Studio: anchor ctx-slider warning threshold at 4096 when weights exceed VRAM (#5014)

* Studio: anchor ctx-slider warning threshold at 4096 when weights exceed VRAM The chat settings sheet's ctx slider reads `max_context_length` from `/api/inference/status` and renders Exceeds estimated VRAM capacity (N tokens). The model may use system RAM. when the user drags the slider above that value. For models whose weights fit on some GPU subset, `_max_context_length` was already set to the binary-search cap and the warning fired correctly. For models whose weights exceed 90% of every GPU subset's free memory (e.g. MiniMax-M2.7-GGUF at 131 GB on a 97 GB GPU), the ceiling-probe loop never matched a subset, so `max_available_ctx` stayed at the native context (e.g. 196608). The slider ran all the way to native with no indication that any value above the 4096 spec default would trigger `--fit on` and degrade performance.
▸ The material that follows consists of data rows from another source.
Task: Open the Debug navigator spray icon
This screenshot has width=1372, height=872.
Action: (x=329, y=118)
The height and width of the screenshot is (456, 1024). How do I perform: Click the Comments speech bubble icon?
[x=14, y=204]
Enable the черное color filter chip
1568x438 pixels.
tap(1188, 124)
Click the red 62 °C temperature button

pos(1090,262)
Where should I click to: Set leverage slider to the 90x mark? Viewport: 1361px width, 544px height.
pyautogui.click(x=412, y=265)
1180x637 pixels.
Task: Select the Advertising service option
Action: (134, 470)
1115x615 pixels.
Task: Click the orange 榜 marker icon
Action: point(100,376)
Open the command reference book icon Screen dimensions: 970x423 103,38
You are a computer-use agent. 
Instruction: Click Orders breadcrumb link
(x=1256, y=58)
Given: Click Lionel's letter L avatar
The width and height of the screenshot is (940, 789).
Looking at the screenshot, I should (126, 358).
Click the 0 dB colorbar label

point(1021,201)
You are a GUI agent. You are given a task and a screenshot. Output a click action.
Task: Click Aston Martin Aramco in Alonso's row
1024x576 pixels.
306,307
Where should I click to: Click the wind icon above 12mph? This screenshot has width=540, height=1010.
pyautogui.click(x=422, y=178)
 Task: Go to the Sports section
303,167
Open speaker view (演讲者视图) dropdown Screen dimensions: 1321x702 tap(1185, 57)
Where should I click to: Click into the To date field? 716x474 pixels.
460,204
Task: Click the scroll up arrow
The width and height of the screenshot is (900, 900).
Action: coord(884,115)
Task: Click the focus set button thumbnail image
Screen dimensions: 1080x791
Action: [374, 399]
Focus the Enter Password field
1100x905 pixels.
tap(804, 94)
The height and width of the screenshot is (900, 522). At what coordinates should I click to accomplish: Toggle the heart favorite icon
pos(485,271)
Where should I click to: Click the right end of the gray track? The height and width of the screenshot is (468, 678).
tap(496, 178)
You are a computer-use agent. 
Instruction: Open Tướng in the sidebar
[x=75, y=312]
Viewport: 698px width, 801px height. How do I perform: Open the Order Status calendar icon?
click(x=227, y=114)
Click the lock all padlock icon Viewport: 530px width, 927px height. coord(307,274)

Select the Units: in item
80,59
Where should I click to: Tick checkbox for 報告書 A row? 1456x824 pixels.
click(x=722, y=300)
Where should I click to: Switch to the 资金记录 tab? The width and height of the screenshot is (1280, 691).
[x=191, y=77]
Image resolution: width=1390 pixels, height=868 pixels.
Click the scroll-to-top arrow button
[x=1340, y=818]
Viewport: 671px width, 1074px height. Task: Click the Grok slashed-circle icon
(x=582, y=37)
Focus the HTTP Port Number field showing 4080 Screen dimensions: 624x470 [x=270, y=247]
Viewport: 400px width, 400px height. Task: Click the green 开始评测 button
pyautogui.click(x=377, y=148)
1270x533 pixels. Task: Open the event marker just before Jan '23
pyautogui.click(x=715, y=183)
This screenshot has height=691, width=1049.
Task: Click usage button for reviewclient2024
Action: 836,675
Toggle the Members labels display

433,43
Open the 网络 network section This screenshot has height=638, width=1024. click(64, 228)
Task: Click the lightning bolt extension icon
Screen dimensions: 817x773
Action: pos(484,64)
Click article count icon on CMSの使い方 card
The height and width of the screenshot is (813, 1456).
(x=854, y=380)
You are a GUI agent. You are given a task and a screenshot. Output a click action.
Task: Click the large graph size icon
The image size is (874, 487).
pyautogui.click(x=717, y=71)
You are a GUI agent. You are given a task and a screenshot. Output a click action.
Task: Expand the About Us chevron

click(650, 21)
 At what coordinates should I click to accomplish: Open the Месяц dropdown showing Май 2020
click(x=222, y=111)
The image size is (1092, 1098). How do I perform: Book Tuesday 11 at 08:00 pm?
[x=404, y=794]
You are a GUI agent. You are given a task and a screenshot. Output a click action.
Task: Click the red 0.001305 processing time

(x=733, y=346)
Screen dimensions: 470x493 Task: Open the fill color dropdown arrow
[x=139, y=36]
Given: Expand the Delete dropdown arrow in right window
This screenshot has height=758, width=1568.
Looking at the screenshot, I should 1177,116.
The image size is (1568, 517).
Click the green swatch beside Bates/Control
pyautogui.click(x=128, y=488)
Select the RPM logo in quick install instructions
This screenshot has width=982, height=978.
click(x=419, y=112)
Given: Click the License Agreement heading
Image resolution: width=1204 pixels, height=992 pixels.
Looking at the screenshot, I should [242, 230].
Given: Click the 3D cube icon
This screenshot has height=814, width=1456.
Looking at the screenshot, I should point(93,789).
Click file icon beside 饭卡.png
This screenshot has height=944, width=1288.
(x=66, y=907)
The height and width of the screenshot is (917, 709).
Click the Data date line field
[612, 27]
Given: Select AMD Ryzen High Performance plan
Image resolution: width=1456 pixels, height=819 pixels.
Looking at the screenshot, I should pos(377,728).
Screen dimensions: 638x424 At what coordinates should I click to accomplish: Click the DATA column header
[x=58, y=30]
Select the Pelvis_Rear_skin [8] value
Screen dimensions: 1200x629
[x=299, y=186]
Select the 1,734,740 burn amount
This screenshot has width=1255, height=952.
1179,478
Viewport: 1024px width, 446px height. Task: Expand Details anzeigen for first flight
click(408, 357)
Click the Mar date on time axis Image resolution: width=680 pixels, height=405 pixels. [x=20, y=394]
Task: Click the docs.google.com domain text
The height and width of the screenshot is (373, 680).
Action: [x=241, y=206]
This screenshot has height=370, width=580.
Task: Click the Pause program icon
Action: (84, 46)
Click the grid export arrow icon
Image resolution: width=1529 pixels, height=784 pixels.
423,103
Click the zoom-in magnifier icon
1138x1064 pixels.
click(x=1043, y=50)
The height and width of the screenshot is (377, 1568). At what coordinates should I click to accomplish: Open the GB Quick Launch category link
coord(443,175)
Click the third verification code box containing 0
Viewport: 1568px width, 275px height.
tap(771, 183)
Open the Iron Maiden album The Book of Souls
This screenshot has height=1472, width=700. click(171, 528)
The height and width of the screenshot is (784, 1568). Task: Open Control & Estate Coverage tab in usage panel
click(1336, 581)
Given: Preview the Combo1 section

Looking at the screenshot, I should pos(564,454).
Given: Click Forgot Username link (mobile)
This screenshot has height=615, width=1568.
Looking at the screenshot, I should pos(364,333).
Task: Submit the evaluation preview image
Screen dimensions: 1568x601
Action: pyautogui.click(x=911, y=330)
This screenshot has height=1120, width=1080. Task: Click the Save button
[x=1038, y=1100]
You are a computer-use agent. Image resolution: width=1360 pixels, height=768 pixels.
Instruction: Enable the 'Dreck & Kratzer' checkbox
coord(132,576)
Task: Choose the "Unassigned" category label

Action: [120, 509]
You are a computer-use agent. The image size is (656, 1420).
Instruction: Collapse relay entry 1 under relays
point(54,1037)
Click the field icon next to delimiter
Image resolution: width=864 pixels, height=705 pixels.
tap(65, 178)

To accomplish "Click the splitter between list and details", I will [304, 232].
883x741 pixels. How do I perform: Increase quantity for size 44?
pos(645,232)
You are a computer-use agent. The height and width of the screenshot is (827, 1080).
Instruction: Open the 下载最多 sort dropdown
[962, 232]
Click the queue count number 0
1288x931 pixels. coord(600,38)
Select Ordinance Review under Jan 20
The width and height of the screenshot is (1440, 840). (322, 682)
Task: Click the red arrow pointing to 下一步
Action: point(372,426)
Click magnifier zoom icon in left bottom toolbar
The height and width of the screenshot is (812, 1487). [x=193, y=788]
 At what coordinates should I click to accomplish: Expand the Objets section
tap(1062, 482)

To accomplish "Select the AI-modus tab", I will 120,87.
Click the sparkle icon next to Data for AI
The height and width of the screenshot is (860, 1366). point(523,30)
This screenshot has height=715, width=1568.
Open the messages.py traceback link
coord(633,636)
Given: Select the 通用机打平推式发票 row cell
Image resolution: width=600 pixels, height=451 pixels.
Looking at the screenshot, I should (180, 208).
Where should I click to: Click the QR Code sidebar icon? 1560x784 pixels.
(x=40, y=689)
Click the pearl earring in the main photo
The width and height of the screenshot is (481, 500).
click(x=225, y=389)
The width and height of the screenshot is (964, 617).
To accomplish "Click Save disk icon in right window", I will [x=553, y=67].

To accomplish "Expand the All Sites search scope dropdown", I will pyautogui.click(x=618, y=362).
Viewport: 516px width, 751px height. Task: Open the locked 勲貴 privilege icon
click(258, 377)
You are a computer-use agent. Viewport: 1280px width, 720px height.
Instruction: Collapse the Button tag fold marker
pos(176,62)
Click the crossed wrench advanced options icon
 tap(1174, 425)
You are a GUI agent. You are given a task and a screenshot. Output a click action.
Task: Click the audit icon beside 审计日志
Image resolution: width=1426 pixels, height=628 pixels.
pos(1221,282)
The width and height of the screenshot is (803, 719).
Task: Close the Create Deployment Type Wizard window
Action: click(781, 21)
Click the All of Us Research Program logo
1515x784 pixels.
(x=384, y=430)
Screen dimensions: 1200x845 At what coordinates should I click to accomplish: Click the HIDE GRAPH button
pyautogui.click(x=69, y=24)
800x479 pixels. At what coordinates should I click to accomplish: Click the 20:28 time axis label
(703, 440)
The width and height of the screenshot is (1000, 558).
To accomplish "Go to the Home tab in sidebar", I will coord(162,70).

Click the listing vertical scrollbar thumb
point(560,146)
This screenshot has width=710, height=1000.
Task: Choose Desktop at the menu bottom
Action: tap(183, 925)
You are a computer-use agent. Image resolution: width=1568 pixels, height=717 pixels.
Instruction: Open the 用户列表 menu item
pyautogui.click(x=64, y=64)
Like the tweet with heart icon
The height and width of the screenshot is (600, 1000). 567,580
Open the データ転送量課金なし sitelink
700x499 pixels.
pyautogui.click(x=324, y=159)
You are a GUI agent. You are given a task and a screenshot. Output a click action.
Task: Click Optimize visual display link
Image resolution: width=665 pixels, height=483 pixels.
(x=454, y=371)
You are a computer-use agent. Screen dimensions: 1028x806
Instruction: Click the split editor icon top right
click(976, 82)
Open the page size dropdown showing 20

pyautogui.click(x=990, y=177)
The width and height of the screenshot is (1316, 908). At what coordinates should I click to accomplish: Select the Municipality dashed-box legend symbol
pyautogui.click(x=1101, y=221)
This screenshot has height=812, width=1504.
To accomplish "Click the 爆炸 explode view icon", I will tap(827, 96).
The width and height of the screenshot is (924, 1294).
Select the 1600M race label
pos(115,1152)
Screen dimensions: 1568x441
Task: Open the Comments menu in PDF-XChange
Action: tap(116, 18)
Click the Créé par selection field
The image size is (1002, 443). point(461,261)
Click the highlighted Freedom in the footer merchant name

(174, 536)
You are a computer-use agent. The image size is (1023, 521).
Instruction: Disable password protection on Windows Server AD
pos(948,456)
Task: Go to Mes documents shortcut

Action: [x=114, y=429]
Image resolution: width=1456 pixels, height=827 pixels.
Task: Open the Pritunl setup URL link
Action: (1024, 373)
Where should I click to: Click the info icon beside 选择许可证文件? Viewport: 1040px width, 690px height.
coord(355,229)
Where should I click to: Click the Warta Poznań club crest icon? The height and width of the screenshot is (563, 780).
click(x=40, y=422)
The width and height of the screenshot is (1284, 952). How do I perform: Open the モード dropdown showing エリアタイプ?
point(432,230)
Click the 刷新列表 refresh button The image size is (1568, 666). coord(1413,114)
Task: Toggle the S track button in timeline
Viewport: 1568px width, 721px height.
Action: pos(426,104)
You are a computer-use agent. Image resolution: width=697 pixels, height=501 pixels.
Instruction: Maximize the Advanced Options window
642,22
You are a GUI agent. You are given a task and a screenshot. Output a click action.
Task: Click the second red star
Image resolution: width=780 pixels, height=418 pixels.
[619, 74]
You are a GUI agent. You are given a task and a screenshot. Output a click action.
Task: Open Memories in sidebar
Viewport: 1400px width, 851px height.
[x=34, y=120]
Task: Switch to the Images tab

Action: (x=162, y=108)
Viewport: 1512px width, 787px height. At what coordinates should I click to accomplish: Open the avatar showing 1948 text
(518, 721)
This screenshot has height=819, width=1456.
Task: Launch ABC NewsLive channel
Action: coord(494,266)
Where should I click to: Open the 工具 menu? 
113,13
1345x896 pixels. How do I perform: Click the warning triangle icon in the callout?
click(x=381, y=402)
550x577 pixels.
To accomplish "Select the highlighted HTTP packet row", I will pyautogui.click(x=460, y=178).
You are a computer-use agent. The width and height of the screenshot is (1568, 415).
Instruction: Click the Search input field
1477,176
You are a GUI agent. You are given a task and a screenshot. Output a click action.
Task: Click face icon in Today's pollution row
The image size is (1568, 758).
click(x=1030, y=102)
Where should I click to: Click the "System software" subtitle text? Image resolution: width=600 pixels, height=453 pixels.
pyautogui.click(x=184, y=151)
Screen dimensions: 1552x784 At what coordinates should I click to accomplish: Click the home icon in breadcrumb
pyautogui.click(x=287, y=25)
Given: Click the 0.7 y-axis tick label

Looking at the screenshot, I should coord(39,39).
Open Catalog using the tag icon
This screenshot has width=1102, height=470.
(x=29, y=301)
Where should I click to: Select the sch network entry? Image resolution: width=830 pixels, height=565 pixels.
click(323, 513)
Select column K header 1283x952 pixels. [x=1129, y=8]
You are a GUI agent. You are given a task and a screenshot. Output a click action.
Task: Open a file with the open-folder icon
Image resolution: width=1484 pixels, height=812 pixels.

Anchor `max_available_ctx` at `min(4096, native_context_length)` when no subset fits, so the warning fires at the right threshold and the user sees the correct safe-zone / warning-zone split: Before (MiniMax-M2.7 on 97 GB GPU): slider 0 .. 196608, warning threshold = 196608 (never fires) After: slider 0 .. 196608, warning threshold = 4096 (fires correctly) No frontend changes required: `chat-settings-sheet.tsx` already consumes `ggufMaxContextLength` (= status.max_context_length) as the warning threshold and `ggufNativeContextLength` as the slider max. Adds tests/test_llama_cpp_max_context_threshold.py covering weights-exceed-VRAM (single / multi-GPU), a native-ctx below the 4096 fallback case (don't lie about supported ctx), fittable-model regressions (small / multi-GPU / tiny on huge GPU), and the `max_context_length` property's fallback semantics. * [pre-commit.ci] auto fixes from pre-commit.com hooks for more information, see https://pre-commit.ci --------- Co-authored-by: pre-commit-ci[bot] <66853113+pre-commit-ci[bot]@users.noreply.github.com>
2026-04-21 13:37:39 +00:00 · 2026-04-14 08:53:49 -07:00 · 2026-04-14 08:53:49 -07:00 · 44082cf88e
commit 44082cf88e
parent b2f80f210e
2 changed files with 264 additions and 1 deletions
--- a/studio/backend/core/inference/llama_cpp.py
+++ b/studio/backend/core/inference/llama_cpp.py
@ -167,7 +167,17 @@ class LlamaCppBackend:

    @property
    def max_context_length(self) -> Optional[int]:
-        """Return the maximum context currently available on this hardware."""
+        """Return the largest context that fits on this hardware at load time.
+
+        This is the "safe zone" threshold the UI renders warnings
+        against. For a model whose weights fit on some GPU subset, it
+        is the binary-search cap from ``_fit_context_to_vram`` for that
+        subset. For a model whose weights exceed 90% of every GPU
+        subset, it is the 4096 fallback -- the spec's default when the
+        model will not fit. The UI slider ceiling is
+        ``native_context_length``; dragging above ``max_context_length``
+        triggers the "might be slower" warning.
+        """
        return self._max_context_length or self._context_length

    @property
@ -1219,6 +1229,15 @@ class LlamaCppBackend:
                                best_cap = max(best_cap, capped)
                        if best_cap > 0:
                            max_available_ctx = best_cap
+                        else:
+                            # Weights exceed 90% of every GPU subset's free
+                            # memory, so there is no fitting context. Anchor
+                            # the UI's "safe zone" threshold at 4096 (the
+                            # spec's default when the model cannot fit) so
+                            # the ctx slider shows the "might be slower"
+                            # warning as soon as the user drags above the
+                            # fallback default instead of never.
+                            max_available_ctx = min(4096, native_ctx_for_cap)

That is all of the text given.